|Summary:||Servlet called with cross-context request can access a stale session|
|Product:||Tomcat 6||Reporter:||Konstantin Kolinko <knst.kolinko>|
|Component:||Catalina||Assignee:||Tomcat Developers Mailing List <dev>|
Description Konstantin Kolinko 2010-05-04 06:57:31 UTC
Created attachment 25396 [details] webapps.zip When a servlet is called using cross-context forward/include call from another web application, its call to request.getSession(boolean) may return a session which was inactive for longer than configured session-timeout.

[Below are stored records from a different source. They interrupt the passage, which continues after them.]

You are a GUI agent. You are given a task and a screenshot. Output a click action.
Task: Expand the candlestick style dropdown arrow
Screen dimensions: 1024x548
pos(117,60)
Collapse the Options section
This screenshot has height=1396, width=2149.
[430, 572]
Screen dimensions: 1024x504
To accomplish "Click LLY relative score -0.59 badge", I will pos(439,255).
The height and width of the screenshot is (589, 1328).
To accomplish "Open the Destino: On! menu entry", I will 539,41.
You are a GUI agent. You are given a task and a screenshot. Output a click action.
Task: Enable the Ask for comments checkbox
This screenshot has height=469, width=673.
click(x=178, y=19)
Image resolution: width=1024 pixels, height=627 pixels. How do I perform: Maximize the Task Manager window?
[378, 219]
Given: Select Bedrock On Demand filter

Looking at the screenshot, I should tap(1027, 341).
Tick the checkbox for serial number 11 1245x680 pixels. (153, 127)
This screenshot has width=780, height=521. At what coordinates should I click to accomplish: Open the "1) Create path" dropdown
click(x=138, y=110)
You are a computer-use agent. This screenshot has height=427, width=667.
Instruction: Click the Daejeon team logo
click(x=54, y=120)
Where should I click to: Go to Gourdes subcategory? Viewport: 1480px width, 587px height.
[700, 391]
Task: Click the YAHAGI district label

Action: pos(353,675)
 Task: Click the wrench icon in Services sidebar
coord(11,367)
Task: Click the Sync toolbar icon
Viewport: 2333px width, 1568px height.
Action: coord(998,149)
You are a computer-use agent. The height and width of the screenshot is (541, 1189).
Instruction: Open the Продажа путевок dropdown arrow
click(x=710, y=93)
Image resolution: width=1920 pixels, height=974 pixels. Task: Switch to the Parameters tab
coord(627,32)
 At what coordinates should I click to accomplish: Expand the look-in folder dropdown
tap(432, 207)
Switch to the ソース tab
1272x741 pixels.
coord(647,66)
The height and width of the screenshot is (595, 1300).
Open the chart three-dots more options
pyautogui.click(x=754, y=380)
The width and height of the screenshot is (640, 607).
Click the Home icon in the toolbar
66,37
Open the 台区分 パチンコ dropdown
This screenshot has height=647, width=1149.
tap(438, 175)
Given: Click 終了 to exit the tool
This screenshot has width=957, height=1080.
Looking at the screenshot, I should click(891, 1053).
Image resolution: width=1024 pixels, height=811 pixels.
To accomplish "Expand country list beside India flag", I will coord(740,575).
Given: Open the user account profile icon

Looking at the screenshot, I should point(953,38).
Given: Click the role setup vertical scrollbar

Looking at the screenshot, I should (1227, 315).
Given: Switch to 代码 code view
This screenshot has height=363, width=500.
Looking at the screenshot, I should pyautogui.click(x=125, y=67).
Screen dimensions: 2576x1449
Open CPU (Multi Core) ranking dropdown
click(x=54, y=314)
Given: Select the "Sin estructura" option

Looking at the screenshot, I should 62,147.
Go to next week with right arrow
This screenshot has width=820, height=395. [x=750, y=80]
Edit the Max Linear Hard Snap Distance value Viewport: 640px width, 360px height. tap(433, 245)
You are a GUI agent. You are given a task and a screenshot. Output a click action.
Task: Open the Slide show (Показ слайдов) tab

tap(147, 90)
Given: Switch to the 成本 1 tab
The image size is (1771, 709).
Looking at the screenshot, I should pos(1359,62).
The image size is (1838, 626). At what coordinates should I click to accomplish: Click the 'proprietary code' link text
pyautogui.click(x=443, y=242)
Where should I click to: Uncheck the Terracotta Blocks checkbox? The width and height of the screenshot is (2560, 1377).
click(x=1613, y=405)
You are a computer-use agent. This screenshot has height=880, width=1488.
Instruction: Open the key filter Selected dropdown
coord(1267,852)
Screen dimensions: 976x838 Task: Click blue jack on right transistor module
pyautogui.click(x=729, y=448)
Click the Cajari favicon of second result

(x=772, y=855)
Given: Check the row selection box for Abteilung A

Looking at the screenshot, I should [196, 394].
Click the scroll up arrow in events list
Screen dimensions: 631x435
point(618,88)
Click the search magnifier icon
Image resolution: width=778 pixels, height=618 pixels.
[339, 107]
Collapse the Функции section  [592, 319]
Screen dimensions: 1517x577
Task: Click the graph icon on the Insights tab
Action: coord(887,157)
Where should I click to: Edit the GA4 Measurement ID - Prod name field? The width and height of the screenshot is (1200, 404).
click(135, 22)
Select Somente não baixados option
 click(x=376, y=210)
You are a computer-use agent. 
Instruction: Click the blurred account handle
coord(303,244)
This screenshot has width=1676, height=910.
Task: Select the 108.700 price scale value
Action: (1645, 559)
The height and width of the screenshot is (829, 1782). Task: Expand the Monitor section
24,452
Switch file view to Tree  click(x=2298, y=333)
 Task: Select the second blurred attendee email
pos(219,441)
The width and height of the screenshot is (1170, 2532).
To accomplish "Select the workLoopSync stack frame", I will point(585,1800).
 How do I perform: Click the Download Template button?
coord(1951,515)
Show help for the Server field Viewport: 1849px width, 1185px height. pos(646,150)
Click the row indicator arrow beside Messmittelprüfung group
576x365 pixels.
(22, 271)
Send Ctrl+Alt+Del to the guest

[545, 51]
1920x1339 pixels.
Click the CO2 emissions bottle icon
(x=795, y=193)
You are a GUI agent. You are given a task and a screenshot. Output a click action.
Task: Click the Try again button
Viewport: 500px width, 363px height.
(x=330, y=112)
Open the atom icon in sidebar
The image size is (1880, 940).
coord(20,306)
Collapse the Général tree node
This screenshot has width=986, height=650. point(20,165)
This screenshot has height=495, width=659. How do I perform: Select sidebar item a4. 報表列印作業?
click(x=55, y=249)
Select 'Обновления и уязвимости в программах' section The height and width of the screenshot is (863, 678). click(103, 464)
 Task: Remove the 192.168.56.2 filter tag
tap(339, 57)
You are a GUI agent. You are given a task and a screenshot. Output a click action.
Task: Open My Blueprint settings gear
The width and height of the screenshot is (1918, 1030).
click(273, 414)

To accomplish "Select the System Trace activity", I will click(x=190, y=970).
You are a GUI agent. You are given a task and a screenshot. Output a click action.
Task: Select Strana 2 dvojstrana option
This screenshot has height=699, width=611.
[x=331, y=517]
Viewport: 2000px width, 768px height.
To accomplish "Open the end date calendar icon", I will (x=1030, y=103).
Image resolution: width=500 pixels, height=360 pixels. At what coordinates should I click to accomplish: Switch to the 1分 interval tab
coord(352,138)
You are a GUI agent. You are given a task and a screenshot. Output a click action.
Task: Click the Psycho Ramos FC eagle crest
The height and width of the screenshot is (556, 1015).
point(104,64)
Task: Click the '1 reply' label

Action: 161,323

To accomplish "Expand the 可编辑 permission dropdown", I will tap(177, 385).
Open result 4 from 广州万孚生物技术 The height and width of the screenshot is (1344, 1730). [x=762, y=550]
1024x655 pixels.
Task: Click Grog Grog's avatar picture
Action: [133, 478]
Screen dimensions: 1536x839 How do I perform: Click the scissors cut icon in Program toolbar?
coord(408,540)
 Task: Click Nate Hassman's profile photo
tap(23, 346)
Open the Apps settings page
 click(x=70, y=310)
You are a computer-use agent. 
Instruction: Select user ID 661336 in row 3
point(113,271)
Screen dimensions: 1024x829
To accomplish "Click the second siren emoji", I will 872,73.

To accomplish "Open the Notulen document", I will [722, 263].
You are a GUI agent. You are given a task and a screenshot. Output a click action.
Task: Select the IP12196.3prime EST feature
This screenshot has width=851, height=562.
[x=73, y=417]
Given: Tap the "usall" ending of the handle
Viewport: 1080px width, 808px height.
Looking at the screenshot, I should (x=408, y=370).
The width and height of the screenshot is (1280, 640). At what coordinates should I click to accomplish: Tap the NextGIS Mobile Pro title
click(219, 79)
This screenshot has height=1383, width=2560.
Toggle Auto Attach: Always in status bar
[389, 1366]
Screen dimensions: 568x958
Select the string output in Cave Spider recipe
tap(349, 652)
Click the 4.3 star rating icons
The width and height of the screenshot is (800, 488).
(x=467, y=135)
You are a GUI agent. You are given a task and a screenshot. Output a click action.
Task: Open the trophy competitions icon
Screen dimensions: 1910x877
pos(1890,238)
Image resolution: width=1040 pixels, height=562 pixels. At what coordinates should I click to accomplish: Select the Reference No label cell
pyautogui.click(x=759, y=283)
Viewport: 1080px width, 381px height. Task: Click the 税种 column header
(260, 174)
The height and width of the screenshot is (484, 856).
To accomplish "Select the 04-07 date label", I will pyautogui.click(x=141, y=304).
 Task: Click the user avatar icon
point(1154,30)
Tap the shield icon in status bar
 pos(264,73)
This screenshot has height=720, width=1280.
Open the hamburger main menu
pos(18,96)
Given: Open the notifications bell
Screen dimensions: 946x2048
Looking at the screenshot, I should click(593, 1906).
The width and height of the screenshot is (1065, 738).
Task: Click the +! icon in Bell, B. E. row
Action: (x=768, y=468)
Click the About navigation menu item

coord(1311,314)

This issue was fixed in trunk in r926716 To reproduce: 1. Unzip the attached archive and deploy the two web applications contained there, "expire" and "expireB". "expireB" is configured to have session-timeout of one minute. 2. Access http://localhost:8080/expire/ The index.jsp page there will print current time and will display two sessions from both web applications. 3. Wait for 65-70 seconds and once more access http://localhost:8080/expire/ You may see the following output: [[[ Current time: Tue May 04 14:44:16 MSD 2010 expire/index.jsp: Session: id: 6124AB5790D0ABF2CD6472D63EE5332D isNew: false getCreationTime: Tue May 04 14:43:04 MSD 2010 getLastAccessedTime: Tue May 04 14:43:04 MSD 2010 expireB/index.jsp: Session: id: 6124AB5790D0ABF2CD6472D63EE5332D isNew: false getCreationTime: Tue May 04 14:43:05 MSD 2010 getLastAccessedTime: Tue May 04 14:43:05 MSD 2010 ]]] Current time is 14:44:16 which is more that 1 minute more than lastAccessedTime of expireB session, 14:43:05. Observed: "expireB" reuses an old session. Expected: to use a new session (isNew: true) in "expireB". I think this issue is a minor one, because it looks as the effective value for session-timeout configuration option is slightly greater that its literal value: 1) I observed no problems with the session. Even if the session was a stale one, session.access() call prolongs its lifetime. There was no IllegalStateException when calling its methods. 2) There is a background thread that cleans stale sessions once in several minutes (calls ManagerBase#processExpires()). This limits the difference between effective and literal values of session-timeout.